Problem statement => Starting with the line that contains "You are a computer-use agent. The" and stopping after the line that contains "Task: Click the About option line", return each line below exactly as written, with no others.

Data records =>
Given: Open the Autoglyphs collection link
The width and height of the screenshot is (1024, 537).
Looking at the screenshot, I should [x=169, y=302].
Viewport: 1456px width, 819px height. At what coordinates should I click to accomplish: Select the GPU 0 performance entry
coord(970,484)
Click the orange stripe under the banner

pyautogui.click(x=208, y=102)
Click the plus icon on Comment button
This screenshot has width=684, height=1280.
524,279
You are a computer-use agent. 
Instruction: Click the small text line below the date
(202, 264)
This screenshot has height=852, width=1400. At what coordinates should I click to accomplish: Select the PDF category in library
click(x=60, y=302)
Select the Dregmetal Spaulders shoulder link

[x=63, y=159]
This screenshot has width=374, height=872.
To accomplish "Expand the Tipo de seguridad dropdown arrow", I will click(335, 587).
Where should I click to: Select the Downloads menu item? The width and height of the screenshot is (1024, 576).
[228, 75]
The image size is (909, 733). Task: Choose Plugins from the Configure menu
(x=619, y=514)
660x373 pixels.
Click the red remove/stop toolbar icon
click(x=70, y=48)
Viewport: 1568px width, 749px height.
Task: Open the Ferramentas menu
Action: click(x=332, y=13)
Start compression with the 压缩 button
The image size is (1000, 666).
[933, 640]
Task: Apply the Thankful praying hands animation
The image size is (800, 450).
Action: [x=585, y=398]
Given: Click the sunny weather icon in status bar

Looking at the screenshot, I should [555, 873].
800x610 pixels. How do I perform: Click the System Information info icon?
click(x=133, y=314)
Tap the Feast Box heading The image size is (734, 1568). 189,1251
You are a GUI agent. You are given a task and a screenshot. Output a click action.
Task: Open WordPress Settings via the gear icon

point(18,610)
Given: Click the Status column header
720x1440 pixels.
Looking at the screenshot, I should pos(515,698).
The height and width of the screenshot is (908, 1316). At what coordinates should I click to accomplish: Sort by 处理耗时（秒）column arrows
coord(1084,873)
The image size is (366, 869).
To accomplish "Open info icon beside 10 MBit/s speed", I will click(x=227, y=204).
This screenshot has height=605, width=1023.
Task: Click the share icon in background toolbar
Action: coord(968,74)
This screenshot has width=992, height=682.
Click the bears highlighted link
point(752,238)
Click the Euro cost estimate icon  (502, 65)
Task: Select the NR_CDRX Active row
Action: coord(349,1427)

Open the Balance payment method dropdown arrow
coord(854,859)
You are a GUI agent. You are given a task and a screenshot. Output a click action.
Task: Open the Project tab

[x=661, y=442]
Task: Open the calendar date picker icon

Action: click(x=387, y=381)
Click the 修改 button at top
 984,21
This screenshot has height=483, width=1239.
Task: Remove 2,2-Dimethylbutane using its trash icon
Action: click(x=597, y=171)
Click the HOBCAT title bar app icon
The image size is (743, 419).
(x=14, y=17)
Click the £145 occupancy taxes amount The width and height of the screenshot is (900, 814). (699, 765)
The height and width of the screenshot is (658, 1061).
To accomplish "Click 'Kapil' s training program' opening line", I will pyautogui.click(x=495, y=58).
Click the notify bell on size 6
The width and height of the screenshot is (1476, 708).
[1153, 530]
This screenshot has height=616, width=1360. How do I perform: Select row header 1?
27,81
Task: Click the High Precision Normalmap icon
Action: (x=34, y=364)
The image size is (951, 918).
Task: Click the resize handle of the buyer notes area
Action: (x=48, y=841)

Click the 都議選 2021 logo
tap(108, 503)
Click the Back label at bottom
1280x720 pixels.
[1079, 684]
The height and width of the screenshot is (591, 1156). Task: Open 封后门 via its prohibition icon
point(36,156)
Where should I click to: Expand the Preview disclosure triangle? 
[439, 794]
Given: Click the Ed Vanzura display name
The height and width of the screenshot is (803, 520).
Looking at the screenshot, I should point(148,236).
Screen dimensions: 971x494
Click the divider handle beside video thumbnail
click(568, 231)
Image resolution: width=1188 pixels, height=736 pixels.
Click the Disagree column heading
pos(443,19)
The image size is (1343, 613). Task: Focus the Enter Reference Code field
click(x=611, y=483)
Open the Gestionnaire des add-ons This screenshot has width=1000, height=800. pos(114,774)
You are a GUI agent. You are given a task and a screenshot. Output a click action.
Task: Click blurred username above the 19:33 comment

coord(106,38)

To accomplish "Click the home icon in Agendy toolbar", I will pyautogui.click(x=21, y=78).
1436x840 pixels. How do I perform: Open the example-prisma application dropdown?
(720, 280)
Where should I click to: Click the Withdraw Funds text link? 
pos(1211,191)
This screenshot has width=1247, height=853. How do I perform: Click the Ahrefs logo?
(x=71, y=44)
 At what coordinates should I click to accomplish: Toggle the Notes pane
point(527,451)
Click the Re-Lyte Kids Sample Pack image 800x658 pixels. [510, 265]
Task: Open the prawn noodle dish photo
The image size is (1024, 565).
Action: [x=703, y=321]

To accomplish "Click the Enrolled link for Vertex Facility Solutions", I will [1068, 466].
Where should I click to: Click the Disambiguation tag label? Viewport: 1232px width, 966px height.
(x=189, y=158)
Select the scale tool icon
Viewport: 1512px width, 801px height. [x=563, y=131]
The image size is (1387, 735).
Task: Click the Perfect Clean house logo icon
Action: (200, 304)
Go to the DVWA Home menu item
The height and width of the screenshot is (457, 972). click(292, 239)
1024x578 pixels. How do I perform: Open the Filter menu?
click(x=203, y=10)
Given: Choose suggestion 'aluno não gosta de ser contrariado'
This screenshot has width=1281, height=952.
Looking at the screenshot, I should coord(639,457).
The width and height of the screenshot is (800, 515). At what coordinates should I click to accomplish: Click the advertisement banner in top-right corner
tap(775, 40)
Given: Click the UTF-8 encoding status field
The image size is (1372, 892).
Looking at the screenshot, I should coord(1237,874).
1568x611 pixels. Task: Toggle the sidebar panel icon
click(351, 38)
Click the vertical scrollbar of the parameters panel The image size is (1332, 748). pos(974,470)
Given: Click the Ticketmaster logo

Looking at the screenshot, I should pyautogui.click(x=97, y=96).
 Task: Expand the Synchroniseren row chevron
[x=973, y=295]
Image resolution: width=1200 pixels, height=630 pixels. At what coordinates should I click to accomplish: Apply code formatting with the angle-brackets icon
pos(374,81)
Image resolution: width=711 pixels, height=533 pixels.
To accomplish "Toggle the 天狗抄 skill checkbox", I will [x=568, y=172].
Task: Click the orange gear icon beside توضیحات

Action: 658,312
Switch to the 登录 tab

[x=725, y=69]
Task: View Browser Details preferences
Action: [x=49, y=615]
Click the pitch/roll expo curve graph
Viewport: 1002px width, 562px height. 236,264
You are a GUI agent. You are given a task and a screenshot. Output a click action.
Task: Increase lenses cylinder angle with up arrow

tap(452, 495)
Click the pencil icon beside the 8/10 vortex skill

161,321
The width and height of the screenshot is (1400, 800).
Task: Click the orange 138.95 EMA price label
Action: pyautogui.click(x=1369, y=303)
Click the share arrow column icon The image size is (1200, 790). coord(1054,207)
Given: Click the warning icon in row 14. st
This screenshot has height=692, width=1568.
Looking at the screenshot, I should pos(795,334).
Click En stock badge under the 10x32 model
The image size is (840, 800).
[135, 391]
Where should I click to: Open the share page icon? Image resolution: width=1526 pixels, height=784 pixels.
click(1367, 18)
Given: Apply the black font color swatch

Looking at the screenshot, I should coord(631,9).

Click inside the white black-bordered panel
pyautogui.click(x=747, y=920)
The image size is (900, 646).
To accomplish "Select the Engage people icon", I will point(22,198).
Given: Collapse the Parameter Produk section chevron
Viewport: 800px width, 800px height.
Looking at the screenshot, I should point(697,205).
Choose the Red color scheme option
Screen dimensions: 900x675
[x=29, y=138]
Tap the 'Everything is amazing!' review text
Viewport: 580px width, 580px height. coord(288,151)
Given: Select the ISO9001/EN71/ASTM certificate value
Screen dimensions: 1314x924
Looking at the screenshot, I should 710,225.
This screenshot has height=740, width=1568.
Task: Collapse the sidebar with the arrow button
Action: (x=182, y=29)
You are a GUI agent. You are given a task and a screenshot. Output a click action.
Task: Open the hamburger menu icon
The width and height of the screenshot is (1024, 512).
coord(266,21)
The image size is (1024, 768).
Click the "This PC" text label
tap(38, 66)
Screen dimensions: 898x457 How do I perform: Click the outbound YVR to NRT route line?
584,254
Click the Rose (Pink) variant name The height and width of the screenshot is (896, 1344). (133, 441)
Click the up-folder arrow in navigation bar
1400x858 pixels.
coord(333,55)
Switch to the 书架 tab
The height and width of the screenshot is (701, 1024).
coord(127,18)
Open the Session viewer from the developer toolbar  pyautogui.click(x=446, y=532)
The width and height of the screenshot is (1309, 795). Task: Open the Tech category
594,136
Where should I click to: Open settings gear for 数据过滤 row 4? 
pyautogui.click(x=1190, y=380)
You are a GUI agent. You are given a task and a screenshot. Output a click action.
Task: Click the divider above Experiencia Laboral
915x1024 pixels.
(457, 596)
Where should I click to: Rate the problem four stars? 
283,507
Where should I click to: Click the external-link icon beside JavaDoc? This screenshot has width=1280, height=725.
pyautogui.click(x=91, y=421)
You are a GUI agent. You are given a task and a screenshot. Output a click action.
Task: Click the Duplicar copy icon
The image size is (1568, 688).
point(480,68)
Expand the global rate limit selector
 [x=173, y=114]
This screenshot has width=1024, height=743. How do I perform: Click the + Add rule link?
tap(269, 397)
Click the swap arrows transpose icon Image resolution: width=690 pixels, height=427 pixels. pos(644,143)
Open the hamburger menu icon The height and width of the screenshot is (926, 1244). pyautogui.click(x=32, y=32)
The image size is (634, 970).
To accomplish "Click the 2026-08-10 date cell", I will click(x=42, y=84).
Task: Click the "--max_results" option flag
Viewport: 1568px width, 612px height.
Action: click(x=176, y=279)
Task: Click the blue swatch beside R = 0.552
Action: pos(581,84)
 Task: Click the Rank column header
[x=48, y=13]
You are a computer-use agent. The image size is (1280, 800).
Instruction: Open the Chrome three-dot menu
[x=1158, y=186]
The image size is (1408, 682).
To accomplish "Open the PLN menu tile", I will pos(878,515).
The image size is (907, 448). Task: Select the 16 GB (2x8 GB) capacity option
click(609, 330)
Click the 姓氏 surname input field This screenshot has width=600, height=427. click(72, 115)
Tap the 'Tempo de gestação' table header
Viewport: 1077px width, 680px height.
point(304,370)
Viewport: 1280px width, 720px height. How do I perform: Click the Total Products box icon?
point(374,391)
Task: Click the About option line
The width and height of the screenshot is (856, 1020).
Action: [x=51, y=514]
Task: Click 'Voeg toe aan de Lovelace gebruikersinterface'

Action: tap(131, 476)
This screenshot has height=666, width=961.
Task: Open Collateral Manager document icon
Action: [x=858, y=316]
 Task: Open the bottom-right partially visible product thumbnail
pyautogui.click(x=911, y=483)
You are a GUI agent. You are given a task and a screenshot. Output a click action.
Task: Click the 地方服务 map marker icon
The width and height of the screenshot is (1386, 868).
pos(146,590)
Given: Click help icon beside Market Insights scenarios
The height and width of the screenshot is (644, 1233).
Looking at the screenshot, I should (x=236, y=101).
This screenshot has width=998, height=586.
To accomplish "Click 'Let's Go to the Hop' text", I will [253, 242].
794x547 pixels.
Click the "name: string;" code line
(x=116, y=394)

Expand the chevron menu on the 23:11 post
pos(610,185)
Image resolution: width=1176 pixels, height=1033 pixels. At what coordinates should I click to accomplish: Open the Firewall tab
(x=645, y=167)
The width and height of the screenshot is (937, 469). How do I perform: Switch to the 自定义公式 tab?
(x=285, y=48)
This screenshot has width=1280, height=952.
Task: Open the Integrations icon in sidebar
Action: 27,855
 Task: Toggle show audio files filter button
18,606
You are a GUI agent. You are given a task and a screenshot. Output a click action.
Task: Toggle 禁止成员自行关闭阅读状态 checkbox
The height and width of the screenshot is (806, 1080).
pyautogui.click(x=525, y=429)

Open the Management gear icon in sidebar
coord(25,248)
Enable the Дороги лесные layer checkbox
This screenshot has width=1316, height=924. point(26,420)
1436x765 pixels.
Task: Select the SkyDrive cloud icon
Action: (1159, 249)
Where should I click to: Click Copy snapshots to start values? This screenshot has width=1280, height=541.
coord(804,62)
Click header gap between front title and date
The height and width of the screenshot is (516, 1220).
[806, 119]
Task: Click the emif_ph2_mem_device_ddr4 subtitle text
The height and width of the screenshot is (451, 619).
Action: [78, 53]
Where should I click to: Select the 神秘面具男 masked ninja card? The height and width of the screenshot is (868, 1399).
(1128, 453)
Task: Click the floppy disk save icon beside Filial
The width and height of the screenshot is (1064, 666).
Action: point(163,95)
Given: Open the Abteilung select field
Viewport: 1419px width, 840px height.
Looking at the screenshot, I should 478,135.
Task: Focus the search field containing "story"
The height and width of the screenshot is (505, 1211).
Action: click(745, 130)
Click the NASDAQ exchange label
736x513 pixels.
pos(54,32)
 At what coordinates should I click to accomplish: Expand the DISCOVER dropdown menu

Result below =>
You are a computer-use agent. The image size is (1280, 800).
Instruction: Open the Chrome three-dot menu
[x=1158, y=186]
The image size is (1408, 682).
To accomplish "Open the PLN menu tile", I will pos(878,515).
The image size is (907, 448). Task: Select the 16 GB (2x8 GB) capacity option
click(609, 330)
Click the 姓氏 surname input field This screenshot has width=600, height=427. click(72, 115)
Tap the 'Tempo de gestação' table header
Viewport: 1077px width, 680px height.
point(304,370)
Viewport: 1280px width, 720px height. How do I perform: Click the Total Products box icon?
point(374,391)
Task: Click the About option line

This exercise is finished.